▶ [Stated exercise A]
In the ski forum thread, which two people did ALLSKIING say they really enjoyed meeting?

▶ [Page excerpt]
A virtually untracked Winters Way Saturday morning ...


----------



## bvibert (Feb 11, 2013)

Nick said:


> Thanks for the heads-up. I just saw the FB post with the quote :lol:



Not a problem, just didn't want ALLSKIING feeling left out.. :lol:



Nick said:


> Stef is a MANIAC



Indeed, but in a good way!


----------



## Cornhead (Feb 11, 2013)

bvibert said:


> Snowfields?



No snowfields, they were probably blown clean. Tote Road ext.?, Upper Timberline.


----------



## ALLSKIING (Feb 11, 2013)

Love the southern comfort!





Nick said:


> Thanks for the heads-up. I just saw the FB post with the quote :lol:
> 
> 
> Stef is a MANIAC


 Pretty much the life of the party! Really enjoyed meeting vdk03 and ski stef very cool people!


----------



## ALLSKIING (Feb 11, 2013)

Cornhead said:


> No snowfields, they were probably blown clean. Tote Road ext.?, Upper Timberline.


Thats what i was thinking with that wind sat night.


----------



## bvibert (Feb 11, 2013)

▶ [Stated exercise B]
Copy the listing exactly, everything from its first line down to the line that contains "coord(66,134)", with both ends included.

▶ [Records to use]
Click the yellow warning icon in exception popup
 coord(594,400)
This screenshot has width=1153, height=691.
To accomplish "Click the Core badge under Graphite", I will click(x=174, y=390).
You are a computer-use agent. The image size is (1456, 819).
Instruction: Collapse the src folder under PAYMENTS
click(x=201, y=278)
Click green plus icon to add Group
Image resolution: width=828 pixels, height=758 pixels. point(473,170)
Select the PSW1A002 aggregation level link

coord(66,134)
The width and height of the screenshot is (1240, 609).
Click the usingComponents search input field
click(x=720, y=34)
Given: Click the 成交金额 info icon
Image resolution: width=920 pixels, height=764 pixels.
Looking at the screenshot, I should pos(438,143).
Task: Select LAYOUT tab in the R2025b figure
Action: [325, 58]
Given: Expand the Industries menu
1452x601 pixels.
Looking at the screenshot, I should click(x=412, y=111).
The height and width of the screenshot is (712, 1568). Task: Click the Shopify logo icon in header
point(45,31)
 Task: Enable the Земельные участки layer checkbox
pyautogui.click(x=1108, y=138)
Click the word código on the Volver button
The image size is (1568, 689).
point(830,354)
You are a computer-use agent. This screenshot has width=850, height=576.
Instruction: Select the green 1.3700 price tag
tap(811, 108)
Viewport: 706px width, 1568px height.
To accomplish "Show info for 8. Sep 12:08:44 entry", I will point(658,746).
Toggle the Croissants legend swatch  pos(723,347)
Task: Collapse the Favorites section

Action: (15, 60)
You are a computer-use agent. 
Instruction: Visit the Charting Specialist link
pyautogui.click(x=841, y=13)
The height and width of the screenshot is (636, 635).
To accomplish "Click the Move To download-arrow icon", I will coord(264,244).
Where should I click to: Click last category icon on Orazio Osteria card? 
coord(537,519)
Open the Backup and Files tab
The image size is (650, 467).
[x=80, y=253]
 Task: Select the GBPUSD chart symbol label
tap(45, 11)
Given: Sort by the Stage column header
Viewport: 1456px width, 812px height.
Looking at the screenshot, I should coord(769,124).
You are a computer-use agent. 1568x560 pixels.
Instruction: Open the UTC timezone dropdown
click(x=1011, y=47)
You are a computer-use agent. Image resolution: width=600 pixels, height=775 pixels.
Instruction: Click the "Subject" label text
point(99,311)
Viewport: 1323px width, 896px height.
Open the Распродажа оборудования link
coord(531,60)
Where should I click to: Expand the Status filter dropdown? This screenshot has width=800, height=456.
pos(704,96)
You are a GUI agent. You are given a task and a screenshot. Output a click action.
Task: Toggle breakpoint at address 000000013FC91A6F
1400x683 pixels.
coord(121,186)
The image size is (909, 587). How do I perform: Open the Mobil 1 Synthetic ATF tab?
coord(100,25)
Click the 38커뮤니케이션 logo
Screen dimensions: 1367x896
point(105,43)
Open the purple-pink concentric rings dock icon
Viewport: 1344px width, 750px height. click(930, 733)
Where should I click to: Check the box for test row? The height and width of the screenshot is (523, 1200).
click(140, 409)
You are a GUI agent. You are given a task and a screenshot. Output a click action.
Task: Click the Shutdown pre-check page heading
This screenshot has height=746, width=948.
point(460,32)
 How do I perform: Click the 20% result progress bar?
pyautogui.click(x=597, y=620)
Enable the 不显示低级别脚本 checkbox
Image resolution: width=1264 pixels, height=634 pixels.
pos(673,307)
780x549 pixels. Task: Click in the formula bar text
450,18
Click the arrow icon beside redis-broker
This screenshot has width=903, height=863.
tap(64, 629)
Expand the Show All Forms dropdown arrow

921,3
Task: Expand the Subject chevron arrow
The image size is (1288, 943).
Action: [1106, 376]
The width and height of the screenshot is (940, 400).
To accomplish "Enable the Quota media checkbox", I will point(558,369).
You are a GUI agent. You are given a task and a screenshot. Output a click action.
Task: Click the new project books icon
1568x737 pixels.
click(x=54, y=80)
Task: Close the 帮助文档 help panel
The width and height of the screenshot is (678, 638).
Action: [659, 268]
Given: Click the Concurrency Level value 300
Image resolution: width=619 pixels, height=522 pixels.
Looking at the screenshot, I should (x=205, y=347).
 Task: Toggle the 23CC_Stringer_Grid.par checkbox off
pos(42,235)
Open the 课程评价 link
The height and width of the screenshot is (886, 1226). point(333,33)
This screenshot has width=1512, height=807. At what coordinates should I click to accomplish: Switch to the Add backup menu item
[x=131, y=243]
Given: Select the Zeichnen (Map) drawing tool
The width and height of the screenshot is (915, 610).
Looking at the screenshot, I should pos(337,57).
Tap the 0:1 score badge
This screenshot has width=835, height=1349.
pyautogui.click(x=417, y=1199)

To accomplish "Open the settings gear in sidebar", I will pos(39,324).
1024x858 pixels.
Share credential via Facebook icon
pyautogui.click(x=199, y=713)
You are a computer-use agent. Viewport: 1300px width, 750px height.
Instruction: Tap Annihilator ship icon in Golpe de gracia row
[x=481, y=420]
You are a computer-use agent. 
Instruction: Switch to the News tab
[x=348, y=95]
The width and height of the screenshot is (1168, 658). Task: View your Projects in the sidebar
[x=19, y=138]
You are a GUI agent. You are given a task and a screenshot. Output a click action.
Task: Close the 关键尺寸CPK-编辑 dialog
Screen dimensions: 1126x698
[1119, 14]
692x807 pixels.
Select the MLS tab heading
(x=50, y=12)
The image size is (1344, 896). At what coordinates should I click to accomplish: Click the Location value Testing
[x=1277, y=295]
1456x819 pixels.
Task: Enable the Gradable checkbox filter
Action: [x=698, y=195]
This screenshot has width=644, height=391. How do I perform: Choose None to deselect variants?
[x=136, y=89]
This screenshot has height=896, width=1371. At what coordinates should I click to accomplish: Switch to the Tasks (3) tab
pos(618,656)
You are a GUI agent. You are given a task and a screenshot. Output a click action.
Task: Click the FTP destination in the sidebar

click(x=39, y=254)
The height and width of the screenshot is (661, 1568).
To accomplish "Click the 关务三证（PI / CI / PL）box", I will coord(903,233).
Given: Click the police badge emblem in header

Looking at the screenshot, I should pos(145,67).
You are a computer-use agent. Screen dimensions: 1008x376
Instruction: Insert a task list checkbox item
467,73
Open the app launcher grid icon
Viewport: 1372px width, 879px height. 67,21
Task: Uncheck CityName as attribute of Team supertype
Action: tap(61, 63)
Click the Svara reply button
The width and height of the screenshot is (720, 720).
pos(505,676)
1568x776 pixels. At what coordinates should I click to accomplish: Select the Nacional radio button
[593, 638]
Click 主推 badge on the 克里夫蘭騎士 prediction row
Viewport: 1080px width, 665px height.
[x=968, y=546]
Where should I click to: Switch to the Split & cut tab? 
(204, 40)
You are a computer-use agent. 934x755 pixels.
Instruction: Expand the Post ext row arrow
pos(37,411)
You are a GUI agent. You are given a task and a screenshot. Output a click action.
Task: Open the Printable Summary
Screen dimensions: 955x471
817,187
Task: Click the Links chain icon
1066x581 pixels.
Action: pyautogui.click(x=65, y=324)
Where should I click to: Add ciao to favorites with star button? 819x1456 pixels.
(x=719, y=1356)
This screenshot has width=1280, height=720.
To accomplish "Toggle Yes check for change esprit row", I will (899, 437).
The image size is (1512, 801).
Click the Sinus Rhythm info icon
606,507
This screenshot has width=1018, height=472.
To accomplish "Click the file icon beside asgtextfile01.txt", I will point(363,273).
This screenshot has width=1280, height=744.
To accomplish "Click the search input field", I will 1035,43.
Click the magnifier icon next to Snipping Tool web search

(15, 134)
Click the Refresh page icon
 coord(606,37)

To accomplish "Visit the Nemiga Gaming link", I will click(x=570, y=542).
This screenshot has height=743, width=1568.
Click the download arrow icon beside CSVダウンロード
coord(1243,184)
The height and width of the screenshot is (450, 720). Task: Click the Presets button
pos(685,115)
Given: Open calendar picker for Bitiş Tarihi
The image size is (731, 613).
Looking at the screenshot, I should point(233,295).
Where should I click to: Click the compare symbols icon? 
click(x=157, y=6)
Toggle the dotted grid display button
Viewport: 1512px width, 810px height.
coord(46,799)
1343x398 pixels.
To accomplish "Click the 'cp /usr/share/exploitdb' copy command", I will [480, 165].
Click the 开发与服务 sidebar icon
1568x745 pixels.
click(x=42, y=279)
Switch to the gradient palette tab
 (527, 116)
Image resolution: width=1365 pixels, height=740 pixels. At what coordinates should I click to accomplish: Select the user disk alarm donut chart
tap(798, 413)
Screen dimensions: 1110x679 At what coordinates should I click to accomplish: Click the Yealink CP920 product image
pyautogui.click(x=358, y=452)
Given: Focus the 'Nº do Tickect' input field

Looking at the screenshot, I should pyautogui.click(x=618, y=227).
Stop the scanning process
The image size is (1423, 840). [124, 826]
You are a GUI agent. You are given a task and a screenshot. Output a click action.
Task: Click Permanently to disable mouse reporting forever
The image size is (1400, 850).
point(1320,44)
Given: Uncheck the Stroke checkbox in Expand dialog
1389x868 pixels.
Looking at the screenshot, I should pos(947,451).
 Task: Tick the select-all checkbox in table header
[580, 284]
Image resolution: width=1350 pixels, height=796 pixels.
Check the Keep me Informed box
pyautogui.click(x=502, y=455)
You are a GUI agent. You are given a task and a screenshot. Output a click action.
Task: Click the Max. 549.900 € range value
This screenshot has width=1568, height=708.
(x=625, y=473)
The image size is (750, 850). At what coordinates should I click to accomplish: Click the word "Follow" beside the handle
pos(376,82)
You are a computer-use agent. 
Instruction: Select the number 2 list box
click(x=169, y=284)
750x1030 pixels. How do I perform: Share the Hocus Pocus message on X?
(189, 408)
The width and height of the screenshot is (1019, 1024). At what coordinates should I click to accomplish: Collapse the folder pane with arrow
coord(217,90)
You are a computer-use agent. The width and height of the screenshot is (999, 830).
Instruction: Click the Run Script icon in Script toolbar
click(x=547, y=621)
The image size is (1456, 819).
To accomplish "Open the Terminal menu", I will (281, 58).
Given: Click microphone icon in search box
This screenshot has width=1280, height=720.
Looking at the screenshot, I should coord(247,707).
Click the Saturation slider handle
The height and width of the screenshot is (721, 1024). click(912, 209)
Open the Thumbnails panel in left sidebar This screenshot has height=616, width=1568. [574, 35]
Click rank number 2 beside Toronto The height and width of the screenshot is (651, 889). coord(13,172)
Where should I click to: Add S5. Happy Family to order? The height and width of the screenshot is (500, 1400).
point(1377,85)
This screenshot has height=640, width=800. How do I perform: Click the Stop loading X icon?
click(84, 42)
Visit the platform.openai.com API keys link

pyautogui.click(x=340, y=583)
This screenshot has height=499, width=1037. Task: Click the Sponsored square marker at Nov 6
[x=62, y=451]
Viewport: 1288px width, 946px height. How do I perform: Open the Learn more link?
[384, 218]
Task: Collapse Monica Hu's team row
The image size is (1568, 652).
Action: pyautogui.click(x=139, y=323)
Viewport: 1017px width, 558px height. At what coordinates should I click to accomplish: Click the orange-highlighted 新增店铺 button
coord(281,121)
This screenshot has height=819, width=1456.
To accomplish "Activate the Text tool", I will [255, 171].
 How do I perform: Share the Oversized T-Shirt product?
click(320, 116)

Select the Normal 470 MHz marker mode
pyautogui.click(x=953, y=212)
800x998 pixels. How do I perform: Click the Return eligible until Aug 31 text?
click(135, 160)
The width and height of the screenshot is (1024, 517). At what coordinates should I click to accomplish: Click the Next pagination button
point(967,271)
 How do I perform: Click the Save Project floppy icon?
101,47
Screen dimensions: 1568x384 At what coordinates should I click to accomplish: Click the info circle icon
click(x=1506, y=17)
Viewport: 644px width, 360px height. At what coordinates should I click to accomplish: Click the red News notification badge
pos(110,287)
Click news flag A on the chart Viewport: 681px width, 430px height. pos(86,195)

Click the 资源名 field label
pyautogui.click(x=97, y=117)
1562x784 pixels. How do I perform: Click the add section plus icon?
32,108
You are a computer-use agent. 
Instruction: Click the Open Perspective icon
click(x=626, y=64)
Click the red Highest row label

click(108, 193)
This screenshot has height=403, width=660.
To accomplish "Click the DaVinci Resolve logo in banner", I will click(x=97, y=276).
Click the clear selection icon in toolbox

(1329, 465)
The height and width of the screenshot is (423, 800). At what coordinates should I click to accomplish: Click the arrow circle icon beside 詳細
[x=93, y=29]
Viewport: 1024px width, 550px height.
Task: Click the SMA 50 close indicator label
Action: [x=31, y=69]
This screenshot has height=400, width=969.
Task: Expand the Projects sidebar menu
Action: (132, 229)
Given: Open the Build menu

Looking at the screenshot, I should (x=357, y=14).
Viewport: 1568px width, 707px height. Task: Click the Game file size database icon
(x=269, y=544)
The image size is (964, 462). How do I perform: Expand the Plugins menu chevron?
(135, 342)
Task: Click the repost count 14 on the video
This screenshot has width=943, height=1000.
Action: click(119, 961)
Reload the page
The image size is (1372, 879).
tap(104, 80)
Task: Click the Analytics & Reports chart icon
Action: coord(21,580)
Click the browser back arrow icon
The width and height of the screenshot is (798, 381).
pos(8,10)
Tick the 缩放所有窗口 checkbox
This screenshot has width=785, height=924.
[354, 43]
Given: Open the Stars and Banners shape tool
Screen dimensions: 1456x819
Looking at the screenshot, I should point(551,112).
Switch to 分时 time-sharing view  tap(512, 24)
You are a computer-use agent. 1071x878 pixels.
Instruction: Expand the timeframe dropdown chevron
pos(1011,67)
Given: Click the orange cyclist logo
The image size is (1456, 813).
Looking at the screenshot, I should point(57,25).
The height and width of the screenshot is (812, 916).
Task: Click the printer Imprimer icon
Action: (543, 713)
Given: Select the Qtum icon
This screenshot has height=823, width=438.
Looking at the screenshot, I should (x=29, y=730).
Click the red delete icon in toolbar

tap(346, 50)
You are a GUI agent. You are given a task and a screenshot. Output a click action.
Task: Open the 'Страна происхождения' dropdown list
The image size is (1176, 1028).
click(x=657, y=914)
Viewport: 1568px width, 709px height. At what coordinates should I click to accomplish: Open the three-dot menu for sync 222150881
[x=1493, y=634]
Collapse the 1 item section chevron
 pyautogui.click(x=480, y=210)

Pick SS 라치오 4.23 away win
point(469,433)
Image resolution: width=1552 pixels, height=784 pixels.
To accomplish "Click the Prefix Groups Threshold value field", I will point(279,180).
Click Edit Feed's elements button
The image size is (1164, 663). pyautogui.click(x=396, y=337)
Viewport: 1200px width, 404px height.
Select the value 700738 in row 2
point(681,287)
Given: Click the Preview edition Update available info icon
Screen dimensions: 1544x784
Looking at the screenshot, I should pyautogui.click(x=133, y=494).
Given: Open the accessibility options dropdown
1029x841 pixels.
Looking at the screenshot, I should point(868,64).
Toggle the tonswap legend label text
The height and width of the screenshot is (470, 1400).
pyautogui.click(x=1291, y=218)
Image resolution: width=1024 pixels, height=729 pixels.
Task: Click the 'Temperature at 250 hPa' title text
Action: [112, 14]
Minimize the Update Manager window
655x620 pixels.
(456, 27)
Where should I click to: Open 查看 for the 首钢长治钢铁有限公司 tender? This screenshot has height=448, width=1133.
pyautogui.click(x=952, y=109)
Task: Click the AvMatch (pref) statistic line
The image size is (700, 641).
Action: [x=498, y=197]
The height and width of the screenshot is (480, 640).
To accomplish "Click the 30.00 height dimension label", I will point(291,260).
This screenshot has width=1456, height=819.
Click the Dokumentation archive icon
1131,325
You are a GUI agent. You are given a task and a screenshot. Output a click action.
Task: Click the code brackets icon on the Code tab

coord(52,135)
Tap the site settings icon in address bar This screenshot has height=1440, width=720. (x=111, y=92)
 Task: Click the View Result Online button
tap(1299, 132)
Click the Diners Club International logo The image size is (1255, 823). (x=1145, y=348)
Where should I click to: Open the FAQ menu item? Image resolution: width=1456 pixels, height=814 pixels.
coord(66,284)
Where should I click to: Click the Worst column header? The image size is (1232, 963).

▶ [Final result A]
vdk03 and ski stef.

▶ [Final result B]
Click the yellow warning icon in exception popup
 coord(594,400)
This screenshot has width=1153, height=691.
To accomplish "Click the Core badge under Graphite", I will click(x=174, y=390).
You are a computer-use agent. The image size is (1456, 819).
Instruction: Collapse the src folder under PAYMENTS
click(x=201, y=278)
Click green plus icon to add Group
Image resolution: width=828 pixels, height=758 pixels. point(473,170)
Select the PSW1A002 aggregation level link

coord(66,134)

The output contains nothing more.